The problem asks us to find the area of the space between two concentric circles. This means we need to find the area of the region shaped like a ring (annulus).

**step2** Identifying the given information

We are given the radii of the two concentric circles.
The radius of the larger circle is $$12\;cm$$.
The radius of the smaller circle is $$8.5\;cm$$.

**step3** Recalling the formula for the area of a circle

The area of a circle is calculated using the formula $$A = \pi r^2$$, where $$r$$ is the radius of the circle.
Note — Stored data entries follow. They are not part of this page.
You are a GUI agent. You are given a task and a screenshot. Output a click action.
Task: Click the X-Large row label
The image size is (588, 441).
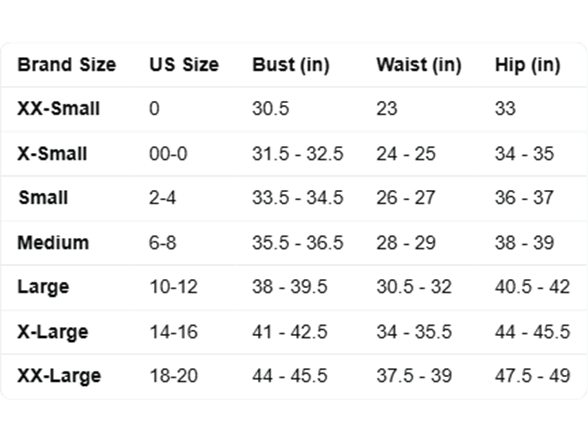pos(53,332)
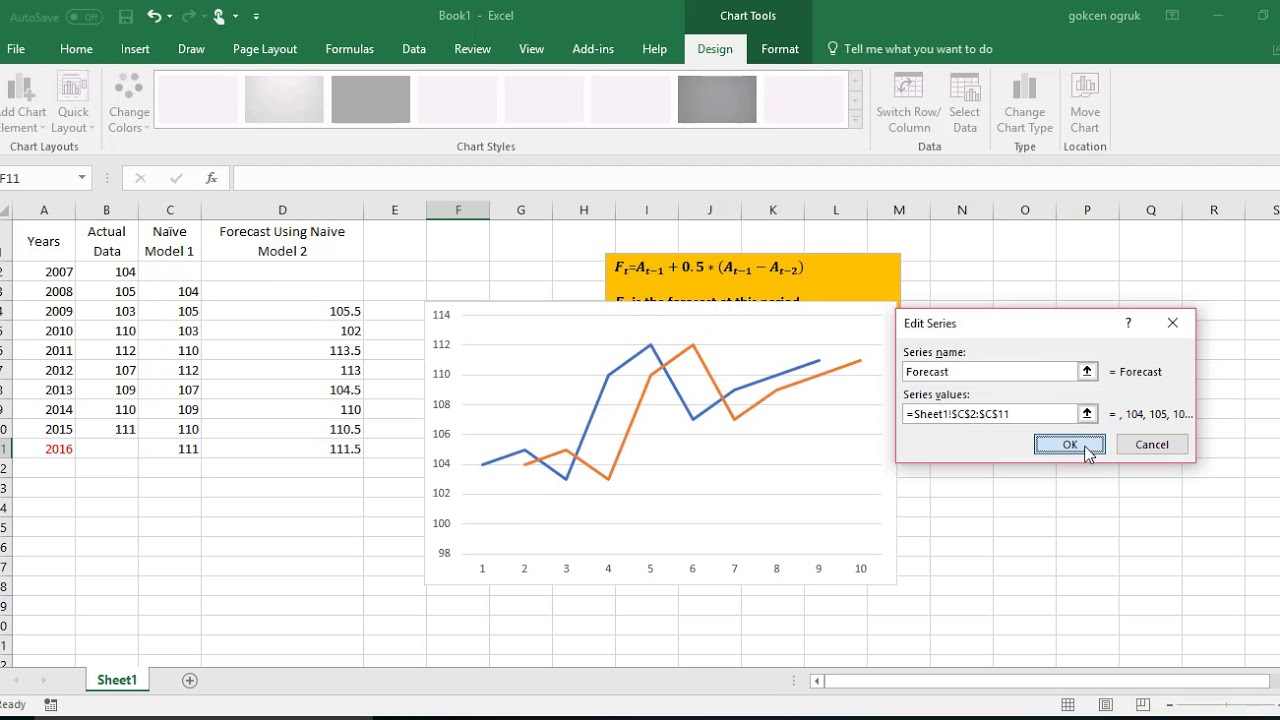Click the Save icon in title bar
Screen dimensions: 1280x720
tap(126, 16)
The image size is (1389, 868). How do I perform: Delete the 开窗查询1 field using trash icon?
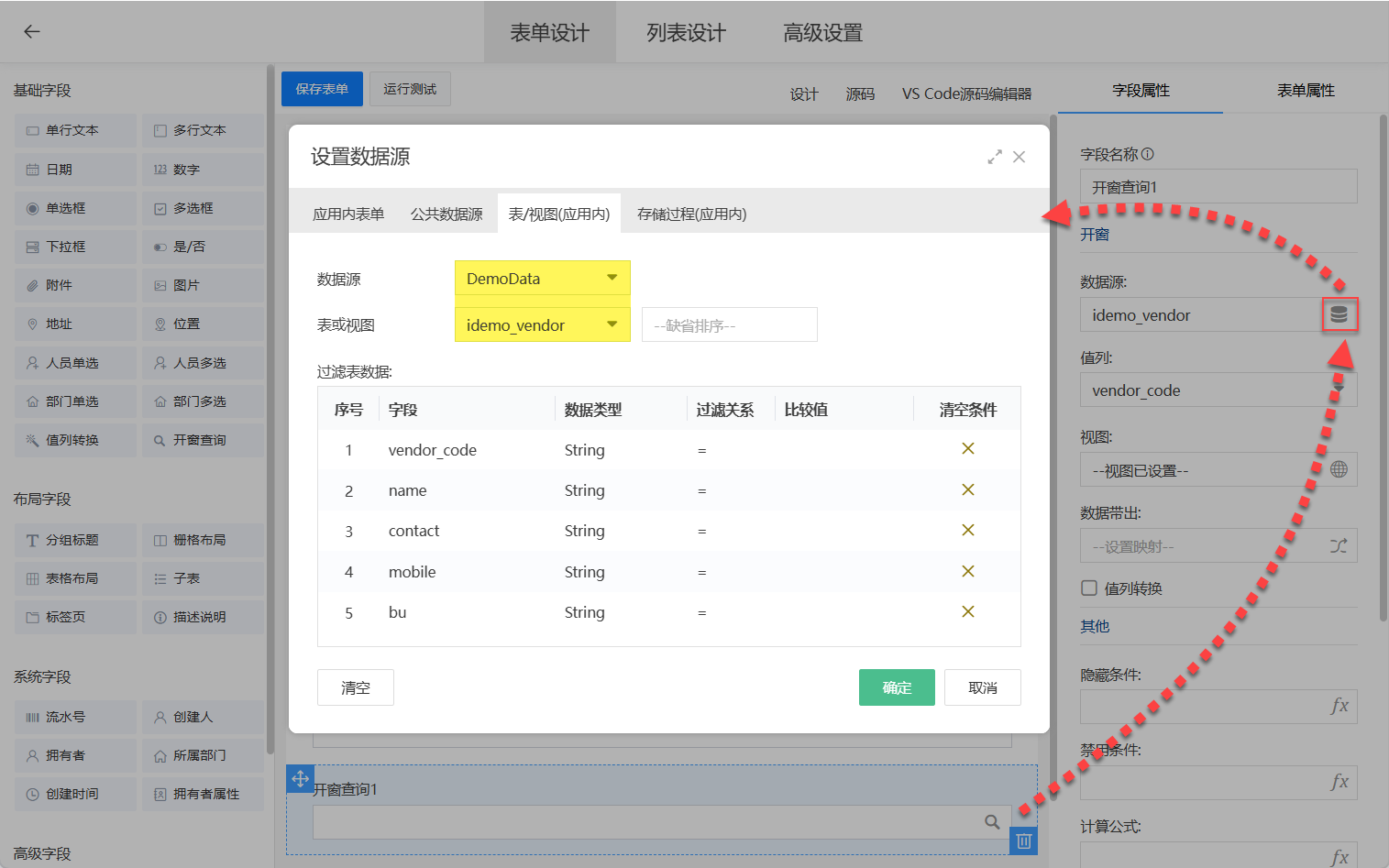coord(1023,841)
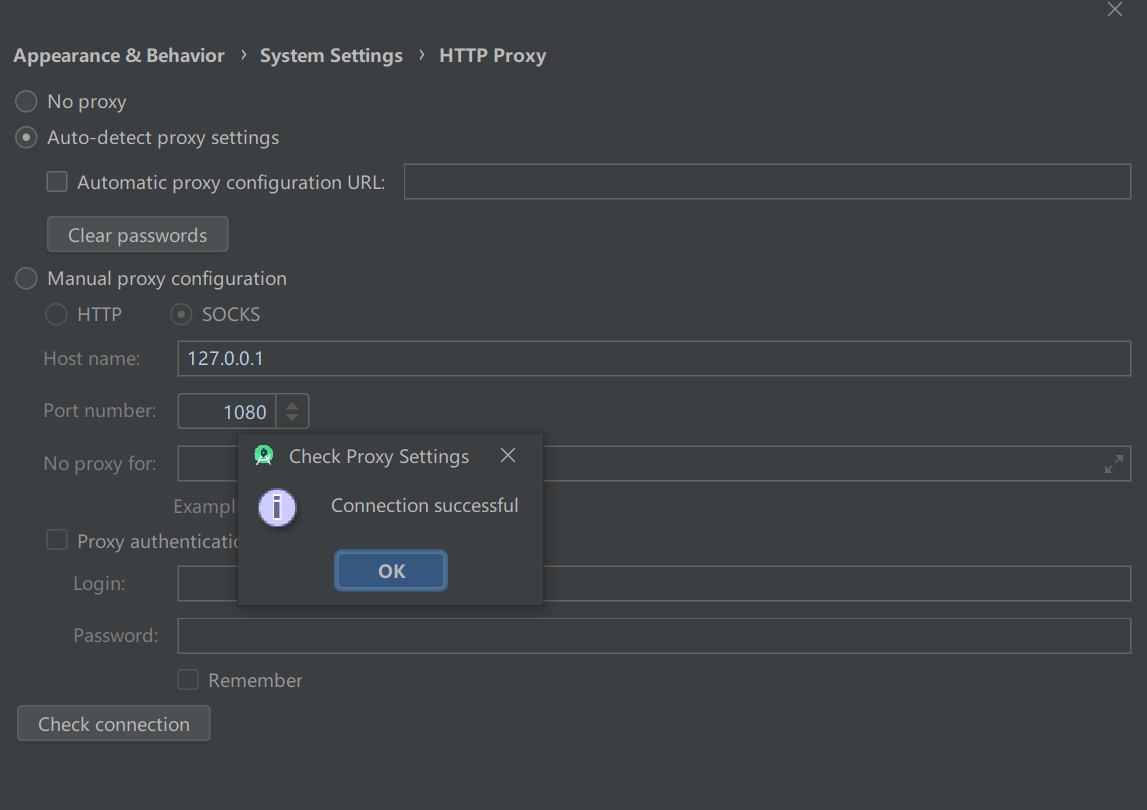The image size is (1147, 810).
Task: Click the Android Studio icon in dialog title
Action: (x=264, y=456)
**step4** Calculating the area of the larger circle

Let $$R$$ be the radius of the larger circle, so $$R = 12\;cm$$.
The area of the larger circle, $$A_{large}$$, is $$\pi R^2 = \pi (12\;cm)^2$$.
$$12 \times 12 = 144$$.
So, $$A_{large} = 144\pi\;cm^2$$.

**step5** Calculating the area of the smaller circle

Let $$r$$ be the radius of the smaller circle, so $$r = 8.5\;cm$$.
The area of the smaller circle, $$A_{small}$$, is $$\pi r^2 = \pi (8.5\;cm)^2$$.
To calculate $$8.5 \times 8.5$$:
$$8.5 \times 8.5 = (8 + 0.5) \times (8 + 0.5)$$
$$= 8 \times 8 + 8 \times 0.5 + 0.5 \times 8 + 0.5 \times 0.5$$
$$= 64 + 4 + 4 + 0.25$$
$$= 72.25$$.
So, $$A_{small} = 72.25\pi\;cm^2$$.

**step6** Calculating the area of the space enclosed by the two circles

The area of the space enclosed by the two circles is the difference between the area of the larger circle and the area of the smaller circle.
Area of enclosed space = $$A_{large} - A_{small}$$
Area of enclosed space = $$144\pi\;cm^2 - 72.25\pi\;cm^2$$
Area of enclosed space = $$(144 - 72.25)\pi\;cm^2$$
To subtract $$144 - 72.25$$:
$$144.00 - 72.25 = 71.75$$.
Therefore, the area of the space enclosed by these two circles is $$71.75\pi\;cm^2$$.